> _WORK TASK_
The entries shown below should be output exactly as they appear.

##### THE INPUT

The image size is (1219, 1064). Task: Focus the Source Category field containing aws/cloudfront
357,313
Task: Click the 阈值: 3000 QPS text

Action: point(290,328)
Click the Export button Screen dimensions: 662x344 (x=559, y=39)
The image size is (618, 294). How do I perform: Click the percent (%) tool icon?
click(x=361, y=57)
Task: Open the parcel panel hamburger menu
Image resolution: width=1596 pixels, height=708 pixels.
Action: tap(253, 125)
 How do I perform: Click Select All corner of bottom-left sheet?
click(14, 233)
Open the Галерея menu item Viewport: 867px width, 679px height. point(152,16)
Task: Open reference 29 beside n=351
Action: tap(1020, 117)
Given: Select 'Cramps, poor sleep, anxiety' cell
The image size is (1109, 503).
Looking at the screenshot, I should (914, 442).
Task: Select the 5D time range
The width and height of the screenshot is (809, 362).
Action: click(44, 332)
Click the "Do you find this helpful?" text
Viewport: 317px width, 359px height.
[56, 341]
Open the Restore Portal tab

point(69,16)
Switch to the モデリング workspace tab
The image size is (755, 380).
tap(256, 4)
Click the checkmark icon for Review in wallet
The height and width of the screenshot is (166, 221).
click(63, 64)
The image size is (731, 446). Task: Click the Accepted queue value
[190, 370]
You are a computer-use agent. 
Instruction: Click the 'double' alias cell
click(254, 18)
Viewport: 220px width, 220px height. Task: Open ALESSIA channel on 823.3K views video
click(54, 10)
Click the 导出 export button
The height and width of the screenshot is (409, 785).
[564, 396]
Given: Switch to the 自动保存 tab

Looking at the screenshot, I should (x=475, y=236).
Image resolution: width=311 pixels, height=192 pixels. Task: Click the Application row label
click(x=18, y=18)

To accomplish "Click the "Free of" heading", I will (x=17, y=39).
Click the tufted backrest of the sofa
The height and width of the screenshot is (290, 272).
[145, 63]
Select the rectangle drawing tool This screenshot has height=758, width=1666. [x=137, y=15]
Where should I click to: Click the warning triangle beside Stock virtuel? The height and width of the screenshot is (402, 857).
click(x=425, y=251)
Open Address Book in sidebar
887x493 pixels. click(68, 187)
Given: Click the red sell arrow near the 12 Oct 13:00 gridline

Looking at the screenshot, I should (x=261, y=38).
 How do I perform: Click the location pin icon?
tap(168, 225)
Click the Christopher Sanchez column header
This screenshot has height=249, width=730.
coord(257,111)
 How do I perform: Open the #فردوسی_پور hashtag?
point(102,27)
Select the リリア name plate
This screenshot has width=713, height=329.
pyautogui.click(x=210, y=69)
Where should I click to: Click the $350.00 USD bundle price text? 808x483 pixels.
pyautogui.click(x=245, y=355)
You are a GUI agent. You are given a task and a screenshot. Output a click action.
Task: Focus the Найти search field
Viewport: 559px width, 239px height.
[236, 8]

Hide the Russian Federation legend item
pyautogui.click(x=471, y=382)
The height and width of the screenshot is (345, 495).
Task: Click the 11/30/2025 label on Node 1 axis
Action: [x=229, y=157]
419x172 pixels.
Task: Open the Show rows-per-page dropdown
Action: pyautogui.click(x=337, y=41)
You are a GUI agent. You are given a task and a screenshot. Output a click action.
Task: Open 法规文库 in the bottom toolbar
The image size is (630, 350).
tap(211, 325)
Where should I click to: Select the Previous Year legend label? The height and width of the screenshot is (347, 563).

##########

> _OUTPUT BELOW_
The image size is (1219, 1064). Task: Focus the Source Category field containing aws/cloudfront
357,313
Task: Click the 阈值: 3000 QPS text

Action: point(290,328)
Click the Export button Screen dimensions: 662x344 (x=559, y=39)
The image size is (618, 294). How do I perform: Click the percent (%) tool icon?
click(x=361, y=57)
Task: Open the parcel panel hamburger menu
Image resolution: width=1596 pixels, height=708 pixels.
Action: tap(253, 125)
 How do I perform: Click Select All corner of bottom-left sheet?
click(14, 233)
Open the Галерея menu item Viewport: 867px width, 679px height. point(152,16)
Task: Open reference 29 beside n=351
Action: tap(1020, 117)
Given: Select 'Cramps, poor sleep, anxiety' cell
The image size is (1109, 503).
Looking at the screenshot, I should (914, 442).
Task: Select the 5D time range
The width and height of the screenshot is (809, 362).
Action: click(44, 332)
Click the "Do you find this helpful?" text
Viewport: 317px width, 359px height.
[56, 341]
Open the Restore Portal tab

point(69,16)
Switch to the モデリング workspace tab
The image size is (755, 380).
tap(256, 4)
Click the checkmark icon for Review in wallet
The height and width of the screenshot is (166, 221).
click(63, 64)
The image size is (731, 446). Task: Click the Accepted queue value
[190, 370]
You are a computer-use agent. 
Instruction: Click the 'double' alias cell
click(254, 18)
Viewport: 220px width, 220px height. Task: Open ALESSIA channel on 823.3K views video
click(54, 10)
Click the 导出 export button
The height and width of the screenshot is (409, 785).
[564, 396]
Given: Switch to the 自动保存 tab

Looking at the screenshot, I should (x=475, y=236).
Image resolution: width=311 pixels, height=192 pixels. Task: Click the Application row label
click(x=18, y=18)

To accomplish "Click the "Free of" heading", I will (x=17, y=39).
Click the tufted backrest of the sofa
The height and width of the screenshot is (290, 272).
[145, 63]
Select the rectangle drawing tool This screenshot has height=758, width=1666. [x=137, y=15]
Where should I click to: Click the warning triangle beside Stock virtuel? The height and width of the screenshot is (402, 857).
click(x=425, y=251)
Open Address Book in sidebar
887x493 pixels. click(68, 187)
Given: Click the red sell arrow near the 12 Oct 13:00 gridline

Looking at the screenshot, I should (x=261, y=38).
 How do I perform: Click the location pin icon?
tap(168, 225)
Click the Christopher Sanchez column header
This screenshot has height=249, width=730.
coord(257,111)
 How do I perform: Open the #فردوسی_پور hashtag?
point(102,27)
Select the リリア name plate
This screenshot has width=713, height=329.
pyautogui.click(x=210, y=69)
Where should I click to: Click the $350.00 USD bundle price text? 808x483 pixels.
pyautogui.click(x=245, y=355)
You are a GUI agent. You are given a task and a screenshot. Output a click action.
Task: Focus the Найти search field
Viewport: 559px width, 239px height.
[236, 8]

Hide the Russian Federation legend item
pyautogui.click(x=471, y=382)
The height and width of the screenshot is (345, 495).
Task: Click the 11/30/2025 label on Node 1 axis
Action: [x=229, y=157]
419x172 pixels.
Task: Open the Show rows-per-page dropdown
Action: pyautogui.click(x=337, y=41)
You are a GUI agent. You are given a task and a screenshot. Output a click action.
Task: Open 法规文库 in the bottom toolbar
The image size is (630, 350).
tap(211, 325)
Where should I click to: Select the Previous Year legend label? The height and width of the screenshot is (347, 563).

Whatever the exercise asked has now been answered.